*SOURCE DOCUMENT*.
* Begin *
Question

If a curve has the property that the position vector $$\mathbf{r}(t)$$ is always perpendicular to the tangent vector $$\mathbf{r}^{\prime}(t),$$ show that the curve lies on a sphere with center the origin.

Answer

**step1 Understand the Given Condition**

The problem states that the position vector $$\mathbf{r}(t)$$ is always perpendicular to the tangent vector $$\mathbf{r}^{\prime}(t)$$. In vector mathematics, two vectors are perpendicular if and only if their dot product is zero.

$$\mathbf{r}(t) \cdot \mathbf{r}^{\prime}(t) = 0$$

Here, $$\mathbf{r}(t)$$ represents the position of a point on the curve at time $$t$$, and $$\mathbf{r}^{\prime}(t)$$ represents the instantaneous direction of the curve's motion, which is tangent to the curve.

**step2 Understand the Property of a Curve on a Sphere Centered at the Origin**

For a curve to lie on a sphere with its center at the origin, every point on the curve must be at a constant distance from the origin. The distance of a point from the origin is given by the magnitude of its position vector, denoted as $$|\mathbf{r}(t)|$$. If this distance is constant, say $$R$$, then $$|\mathbf{r}(t)| = R$$. Squaring both sides, we get $$|\mathbf{r}(t)|^2 = R^2$$, where $$R^2$$ is also a constant. So, our goal is to show that $$|\mathbf{r}(t)|^2$$ is a constant.

**step3 Express the Squared Magnitude of the Position Vector**

The squared magnitude of any vector is equal to the dot product of the vector with itself. Thus, for the position vector $$\mathbf{r}(t)$$, its squared magnitude can be written as:

$$|\mathbf{r}(t)|^2 = \mathbf{r}(t) \cdot \mathbf{r}(t)$$

**step4 Differentiate the Squared Magnitude with Respect to Time**

To determine if $$|\mathbf{r}(t)|^2$$ is constant, we can differentiate it with respect to $$t$$. If its derivative is zero, then $$|\mathbf{r}(t)|^2$$ must be a constant. We use the product rule for dot products, which states that for any two vector functions $$\mathbf{u}(t)$$ and $$\mathbf{v}(t)$$, $$\frac{d}{dt}(\mathbf{u}(t) \cdot \mathbf{v}(t)) = \mathbf{u}^{\prime}(t) \cdot \mathbf{v}(t) + \mathbf{u}(t) \cdot \mathbf{v}^{\prime}(t)$$. In our case, both $$\mathbf{u}(t)$$ and $$\mathbf{v}(t)$$ are $$\mathbf{r}(t)$$.
* End *
*GIVEN RECORDS*.
* Begin *
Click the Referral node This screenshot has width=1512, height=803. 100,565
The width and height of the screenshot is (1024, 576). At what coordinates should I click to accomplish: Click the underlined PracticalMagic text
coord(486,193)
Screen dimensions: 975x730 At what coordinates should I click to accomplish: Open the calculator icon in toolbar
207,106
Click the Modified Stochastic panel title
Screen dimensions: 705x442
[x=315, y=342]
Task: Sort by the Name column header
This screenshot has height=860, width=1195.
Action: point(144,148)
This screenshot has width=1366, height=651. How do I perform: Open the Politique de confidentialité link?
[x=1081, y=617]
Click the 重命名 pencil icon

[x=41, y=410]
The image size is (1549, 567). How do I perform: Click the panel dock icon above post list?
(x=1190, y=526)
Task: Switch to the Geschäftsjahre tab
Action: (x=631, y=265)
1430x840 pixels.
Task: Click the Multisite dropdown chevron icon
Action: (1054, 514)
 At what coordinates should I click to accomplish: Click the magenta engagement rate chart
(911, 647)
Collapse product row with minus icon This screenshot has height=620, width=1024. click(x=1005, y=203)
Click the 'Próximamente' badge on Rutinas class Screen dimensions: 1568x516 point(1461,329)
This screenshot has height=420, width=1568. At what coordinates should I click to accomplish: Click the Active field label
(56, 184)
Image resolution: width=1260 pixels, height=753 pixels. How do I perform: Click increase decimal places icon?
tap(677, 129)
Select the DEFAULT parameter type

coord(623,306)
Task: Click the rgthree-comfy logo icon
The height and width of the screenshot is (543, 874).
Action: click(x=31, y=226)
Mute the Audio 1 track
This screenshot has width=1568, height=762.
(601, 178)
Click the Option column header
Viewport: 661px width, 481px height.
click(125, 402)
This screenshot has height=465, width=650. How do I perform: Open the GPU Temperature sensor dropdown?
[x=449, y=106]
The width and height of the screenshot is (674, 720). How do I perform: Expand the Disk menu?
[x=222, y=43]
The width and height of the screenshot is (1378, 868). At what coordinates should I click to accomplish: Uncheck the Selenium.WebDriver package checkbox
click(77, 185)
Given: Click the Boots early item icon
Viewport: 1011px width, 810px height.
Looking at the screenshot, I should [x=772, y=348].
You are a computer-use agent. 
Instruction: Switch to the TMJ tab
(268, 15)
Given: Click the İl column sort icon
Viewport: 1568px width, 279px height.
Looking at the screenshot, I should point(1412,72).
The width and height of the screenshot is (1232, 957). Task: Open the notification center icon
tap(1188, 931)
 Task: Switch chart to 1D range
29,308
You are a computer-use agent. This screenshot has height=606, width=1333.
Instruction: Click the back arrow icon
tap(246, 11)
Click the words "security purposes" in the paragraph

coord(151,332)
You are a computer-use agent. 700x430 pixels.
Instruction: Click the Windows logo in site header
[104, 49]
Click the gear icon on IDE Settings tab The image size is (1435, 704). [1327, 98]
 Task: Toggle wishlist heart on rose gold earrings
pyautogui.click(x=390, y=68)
* End *
*TASK*. Give a two-sentence summary of the worked solution about curves on a sphere. The records are separate from the text and stand on their own.

*THE RESULT*. The solution writes the condition that the position vector r(t) is always perpendicular to the tangent vector r′(t) as r(t) · r′(t) = 0. It then aims to show that |r(t)|², the squared distance from the origin, is constant: it writes this quantity as r(t) · r(t) and starts to differentiate it with respect to t using the product rule for dot products, since a zero derivative would mean the quantity is constant.